Cómo utilizó Israel la tecnología para superar la escasez de agua y pasar a tener superávit

Con innovación tecnológica, infraestructura y conciencia ciudadana, Israel logró revertir décadas de crisis hídrica y hoy produce más agua de la que consume. Su modelo de reciclaje, desalinización y ahorro se convirtió en referencia mundial.

Israel, un país con más de la mitad de su territorio desértico y marcado históricamente por sequías y carencias hídricas, logró convertirse en una nación que hoy produce un 20% más de agua que la que necesita.

Según datos oficiales, en 2015 la brecha entre la demanda y el suministro natural de agua potable alcanzaba los 1.000 millones de metros cúbicos (BCM). Sin embargo, mediante innovación tecnológica, infraestructura y políticas de conservación, el país logró revertir la crisis y transformarse en referente mundial.

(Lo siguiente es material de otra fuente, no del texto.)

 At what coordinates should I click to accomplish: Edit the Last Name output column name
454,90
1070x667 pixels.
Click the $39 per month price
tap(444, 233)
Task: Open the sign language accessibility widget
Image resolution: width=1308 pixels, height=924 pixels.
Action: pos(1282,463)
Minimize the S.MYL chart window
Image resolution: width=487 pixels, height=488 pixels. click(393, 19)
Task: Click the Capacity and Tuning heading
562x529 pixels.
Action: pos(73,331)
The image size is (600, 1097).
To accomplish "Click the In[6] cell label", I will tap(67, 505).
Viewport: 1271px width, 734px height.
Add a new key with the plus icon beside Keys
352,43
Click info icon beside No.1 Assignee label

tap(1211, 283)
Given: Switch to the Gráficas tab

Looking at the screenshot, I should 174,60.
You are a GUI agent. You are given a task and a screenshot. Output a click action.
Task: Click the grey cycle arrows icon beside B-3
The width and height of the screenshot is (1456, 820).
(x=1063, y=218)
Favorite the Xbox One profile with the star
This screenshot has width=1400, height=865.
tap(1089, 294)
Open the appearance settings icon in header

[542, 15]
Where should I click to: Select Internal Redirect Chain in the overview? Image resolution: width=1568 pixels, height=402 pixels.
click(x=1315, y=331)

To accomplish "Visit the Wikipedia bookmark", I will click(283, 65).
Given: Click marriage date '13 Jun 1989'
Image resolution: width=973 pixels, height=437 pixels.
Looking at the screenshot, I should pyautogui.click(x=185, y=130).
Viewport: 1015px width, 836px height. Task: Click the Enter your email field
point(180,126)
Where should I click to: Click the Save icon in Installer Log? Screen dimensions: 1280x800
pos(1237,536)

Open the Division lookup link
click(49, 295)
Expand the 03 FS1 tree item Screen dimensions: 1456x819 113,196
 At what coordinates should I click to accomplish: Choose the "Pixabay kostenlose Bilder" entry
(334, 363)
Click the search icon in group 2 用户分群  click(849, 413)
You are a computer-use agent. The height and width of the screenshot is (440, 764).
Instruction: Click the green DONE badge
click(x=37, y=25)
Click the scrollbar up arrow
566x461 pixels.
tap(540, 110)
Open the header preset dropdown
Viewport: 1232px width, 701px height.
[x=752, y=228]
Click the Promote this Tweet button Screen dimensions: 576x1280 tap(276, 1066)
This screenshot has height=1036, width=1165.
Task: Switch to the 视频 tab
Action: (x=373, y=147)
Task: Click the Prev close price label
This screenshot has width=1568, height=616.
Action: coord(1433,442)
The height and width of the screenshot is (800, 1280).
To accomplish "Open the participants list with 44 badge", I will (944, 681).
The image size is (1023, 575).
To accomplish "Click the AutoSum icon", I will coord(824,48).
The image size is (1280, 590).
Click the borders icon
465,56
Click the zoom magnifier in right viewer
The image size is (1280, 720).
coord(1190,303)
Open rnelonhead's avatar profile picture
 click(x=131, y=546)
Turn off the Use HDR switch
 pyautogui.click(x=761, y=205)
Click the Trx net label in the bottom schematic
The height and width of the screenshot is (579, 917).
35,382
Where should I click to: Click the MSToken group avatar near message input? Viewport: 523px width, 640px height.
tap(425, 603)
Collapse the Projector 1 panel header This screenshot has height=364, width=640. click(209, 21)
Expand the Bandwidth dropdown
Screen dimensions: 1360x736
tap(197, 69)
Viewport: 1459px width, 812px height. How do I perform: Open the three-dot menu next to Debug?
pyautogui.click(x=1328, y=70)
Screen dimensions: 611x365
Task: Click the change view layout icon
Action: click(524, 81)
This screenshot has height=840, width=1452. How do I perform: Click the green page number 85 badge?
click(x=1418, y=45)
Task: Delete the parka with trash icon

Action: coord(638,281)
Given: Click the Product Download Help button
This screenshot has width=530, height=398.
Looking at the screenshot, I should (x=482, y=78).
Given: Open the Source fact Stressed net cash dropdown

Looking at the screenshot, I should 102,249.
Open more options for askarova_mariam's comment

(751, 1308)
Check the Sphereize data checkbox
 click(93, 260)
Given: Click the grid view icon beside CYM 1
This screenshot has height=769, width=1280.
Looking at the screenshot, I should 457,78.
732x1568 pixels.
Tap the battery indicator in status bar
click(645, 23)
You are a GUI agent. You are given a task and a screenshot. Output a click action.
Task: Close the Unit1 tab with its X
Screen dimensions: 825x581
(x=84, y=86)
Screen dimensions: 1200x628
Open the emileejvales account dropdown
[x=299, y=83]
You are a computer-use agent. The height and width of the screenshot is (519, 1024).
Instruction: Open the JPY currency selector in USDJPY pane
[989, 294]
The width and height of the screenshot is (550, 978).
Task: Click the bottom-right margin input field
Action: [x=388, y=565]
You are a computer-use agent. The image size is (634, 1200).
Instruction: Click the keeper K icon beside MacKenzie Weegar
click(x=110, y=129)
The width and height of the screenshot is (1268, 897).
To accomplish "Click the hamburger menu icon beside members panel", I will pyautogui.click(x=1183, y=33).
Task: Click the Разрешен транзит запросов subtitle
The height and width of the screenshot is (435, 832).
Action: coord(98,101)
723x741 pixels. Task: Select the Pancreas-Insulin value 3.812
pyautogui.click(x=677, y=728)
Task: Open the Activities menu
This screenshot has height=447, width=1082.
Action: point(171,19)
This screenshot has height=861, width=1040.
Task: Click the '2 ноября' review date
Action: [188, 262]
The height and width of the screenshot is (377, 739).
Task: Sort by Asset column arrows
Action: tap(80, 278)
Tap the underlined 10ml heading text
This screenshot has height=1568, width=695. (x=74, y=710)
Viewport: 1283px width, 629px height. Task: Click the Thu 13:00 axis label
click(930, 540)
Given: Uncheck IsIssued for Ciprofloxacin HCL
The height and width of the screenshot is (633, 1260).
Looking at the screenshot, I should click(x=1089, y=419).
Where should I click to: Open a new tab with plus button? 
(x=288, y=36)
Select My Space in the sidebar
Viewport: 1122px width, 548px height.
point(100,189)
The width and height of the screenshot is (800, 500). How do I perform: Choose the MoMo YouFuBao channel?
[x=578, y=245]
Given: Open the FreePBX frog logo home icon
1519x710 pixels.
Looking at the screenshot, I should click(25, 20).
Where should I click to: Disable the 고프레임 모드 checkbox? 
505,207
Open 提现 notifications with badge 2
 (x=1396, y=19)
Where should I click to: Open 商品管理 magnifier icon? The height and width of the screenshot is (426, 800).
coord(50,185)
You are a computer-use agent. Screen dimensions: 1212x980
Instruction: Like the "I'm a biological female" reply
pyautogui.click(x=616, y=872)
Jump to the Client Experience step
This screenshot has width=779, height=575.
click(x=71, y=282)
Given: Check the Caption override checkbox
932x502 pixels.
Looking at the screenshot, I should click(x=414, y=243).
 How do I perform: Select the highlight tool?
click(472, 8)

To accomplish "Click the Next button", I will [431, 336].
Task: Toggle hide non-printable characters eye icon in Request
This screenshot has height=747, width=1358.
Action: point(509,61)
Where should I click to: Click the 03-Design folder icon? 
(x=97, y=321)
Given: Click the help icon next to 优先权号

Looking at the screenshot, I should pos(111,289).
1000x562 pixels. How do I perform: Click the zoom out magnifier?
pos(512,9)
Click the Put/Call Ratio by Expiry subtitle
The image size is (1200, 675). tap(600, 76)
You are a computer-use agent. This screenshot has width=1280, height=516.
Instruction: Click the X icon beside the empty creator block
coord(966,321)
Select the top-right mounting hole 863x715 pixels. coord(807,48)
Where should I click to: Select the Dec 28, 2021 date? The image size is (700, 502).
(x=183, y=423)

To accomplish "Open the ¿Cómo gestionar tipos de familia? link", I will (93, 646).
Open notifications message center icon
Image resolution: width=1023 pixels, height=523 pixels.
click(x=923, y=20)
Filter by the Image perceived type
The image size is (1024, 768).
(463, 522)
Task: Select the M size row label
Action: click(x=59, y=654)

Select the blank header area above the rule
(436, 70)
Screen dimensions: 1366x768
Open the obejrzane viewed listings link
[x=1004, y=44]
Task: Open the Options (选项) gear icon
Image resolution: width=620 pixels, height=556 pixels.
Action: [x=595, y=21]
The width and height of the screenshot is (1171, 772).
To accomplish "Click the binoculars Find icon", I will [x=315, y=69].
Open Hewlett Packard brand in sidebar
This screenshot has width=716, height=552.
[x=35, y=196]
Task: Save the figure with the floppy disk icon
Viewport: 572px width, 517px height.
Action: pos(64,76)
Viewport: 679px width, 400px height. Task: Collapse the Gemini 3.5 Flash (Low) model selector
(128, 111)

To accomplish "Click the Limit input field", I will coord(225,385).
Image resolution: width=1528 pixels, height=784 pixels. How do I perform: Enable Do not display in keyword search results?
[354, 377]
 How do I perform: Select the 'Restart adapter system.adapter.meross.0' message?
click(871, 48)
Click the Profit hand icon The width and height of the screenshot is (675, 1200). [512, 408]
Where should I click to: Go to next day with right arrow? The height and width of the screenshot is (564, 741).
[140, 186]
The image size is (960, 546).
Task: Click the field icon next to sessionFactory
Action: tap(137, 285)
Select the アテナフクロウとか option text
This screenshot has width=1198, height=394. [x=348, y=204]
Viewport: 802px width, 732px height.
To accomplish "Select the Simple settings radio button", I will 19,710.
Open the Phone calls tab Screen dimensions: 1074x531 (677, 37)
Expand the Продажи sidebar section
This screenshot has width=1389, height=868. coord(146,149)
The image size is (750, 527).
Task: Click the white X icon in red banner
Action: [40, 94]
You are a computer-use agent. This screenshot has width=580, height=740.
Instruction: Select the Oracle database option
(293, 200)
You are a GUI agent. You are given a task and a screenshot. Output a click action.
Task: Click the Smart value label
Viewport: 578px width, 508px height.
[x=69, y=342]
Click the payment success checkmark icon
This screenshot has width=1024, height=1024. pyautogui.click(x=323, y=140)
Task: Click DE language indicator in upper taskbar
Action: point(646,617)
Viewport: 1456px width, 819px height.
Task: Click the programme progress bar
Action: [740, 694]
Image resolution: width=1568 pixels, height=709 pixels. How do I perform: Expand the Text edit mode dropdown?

Primeros pasos: transporte e irrigación

Tras la independencia en 1948, la empresa nacional Mekorot construyó el Transportador Nacional de Agua, que bombeaba agua desde el Lago Kineret hacia el centro y sur del país. En paralelo, el ingeniero Simcha Blass y su hijo desarrollaron en 1959 el sistema de riego por goteo, que permitió reducir el consumo agrícola sin afectar la producción. En 1965 fundaron Netafim, hoy líder mundial en el sector.

Uso de aguas residuales

A mediados de los años 80, Israel comenzó a reutilizar aguas residuales tratadas para riego agrícola. En 2015 ya reciclaba el 86% de sus aguas residuales, frente al 17% de España, segundo país en el ranking. El objetivo oficial es alcanzar el 95% en 2025.

Claveles regados por goteo (Foto de Martin Fischer vía Wikimedia Commons).

La planta de tratamiento Shafdan procesa diariamente unos 470.000 m³ de aguas residuales y aporta 140 millones de m³ de agua limpia para el riego en el desierto del Negev. Además, el KKL-JNF construyó 230 reservorios que añaden 260 millones de m³ anuales al sistema hídrico nacional.

Desalinización masiva

Ante las sequías de los años 90, Israel impulsó un programa de desalinización por ósmosis inversa. Entre 2005 y 2015 se inauguraron cinco plantas: Ashkelon, Palmachim, Hadera, Sorek y Ashdod, con una capacidad conjunta superior a 600 millones de m³ por año.

Con dos nuevas plantas en desarrollo, se prevé que el agua desalinizada cubra hasta el 90% del consumo municipal e industrial. La meta oficial para 2030 es producir 1.100 millones de m³ de agua desalinizada anualmente.

La tecnología se complementó con campañas de concientización. En 2009, una campaña televisiva protagonizada por celebridades como Bar Refaeli y Ninet Tayeb logró reducir un 18% el consumo urbano. La cultura del ahorro de agua se instaló como parte de la identidad nacional.

Israel exporta su experiencia a través de organizaciones como MASHAV, EcoPeace Middle East y el Instituto Arava, que colaboran con comunidades afectadas por crisis hídricas en distintas regiones.

Conclusión

La combinación de innovación tecnológica, infraestructura y conciencia ciudadana permitió a Israel superar décadas de escasez y convertirse en un modelo de gestión hídrica sostenible. Su experiencia ofrece un camino para países que enfrentan déficits graves de agua en el contexto del cambio climático.